Your objective. Look through the material and copy each line holding "will".

Data for this task.
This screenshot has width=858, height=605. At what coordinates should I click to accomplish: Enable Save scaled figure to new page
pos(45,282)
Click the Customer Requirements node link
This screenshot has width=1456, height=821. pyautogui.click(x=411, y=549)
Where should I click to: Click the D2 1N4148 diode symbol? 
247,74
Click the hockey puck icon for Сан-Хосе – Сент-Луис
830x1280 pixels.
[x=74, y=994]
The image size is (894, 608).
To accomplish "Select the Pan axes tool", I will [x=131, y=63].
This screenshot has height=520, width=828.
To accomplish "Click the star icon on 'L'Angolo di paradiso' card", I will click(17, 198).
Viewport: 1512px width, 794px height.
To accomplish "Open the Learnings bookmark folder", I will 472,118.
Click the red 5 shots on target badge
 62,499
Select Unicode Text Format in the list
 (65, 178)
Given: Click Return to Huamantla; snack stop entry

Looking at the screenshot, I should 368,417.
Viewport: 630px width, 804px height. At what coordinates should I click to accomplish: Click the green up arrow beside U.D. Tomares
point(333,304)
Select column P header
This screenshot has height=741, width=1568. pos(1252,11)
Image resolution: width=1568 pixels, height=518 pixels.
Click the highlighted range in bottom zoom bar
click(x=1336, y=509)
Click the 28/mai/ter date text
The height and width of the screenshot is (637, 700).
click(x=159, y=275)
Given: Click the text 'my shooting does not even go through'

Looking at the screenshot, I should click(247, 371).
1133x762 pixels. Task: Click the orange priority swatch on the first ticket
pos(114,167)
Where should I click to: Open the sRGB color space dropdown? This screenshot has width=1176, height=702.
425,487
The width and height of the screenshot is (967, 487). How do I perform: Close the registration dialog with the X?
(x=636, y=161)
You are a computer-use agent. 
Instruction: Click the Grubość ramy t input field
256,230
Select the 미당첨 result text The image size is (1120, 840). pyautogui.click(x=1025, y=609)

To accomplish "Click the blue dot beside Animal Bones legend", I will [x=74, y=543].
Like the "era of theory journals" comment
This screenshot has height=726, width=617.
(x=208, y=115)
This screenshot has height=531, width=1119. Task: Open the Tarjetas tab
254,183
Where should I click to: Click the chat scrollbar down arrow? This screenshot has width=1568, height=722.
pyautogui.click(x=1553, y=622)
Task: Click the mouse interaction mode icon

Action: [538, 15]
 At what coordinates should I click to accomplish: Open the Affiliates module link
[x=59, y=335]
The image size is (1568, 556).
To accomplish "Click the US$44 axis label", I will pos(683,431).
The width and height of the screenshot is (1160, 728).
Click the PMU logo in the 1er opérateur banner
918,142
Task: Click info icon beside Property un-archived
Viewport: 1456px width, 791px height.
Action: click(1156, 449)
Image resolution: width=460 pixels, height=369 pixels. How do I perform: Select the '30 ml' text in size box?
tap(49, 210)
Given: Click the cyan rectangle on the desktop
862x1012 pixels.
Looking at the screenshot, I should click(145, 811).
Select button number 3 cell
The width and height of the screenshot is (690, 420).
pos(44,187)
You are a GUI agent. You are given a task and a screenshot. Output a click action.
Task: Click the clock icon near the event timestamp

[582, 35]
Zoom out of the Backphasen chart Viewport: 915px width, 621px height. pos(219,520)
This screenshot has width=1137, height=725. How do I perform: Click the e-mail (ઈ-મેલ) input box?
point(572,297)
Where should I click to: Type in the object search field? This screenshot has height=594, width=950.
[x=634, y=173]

Written answer.
To accomplish "Select the Pan axes tool", I will [x=131, y=63].
To accomplish "Click the star icon on 'L'Angolo di paradiso' card", I will click(17, 198).
To accomplish "Open the Learnings bookmark folder", I will 472,118.
To accomplish "Click the blue dot beside Animal Bones legend", I will [x=74, y=543].
To accomplish "Click the US$44 axis label", I will pos(683,431).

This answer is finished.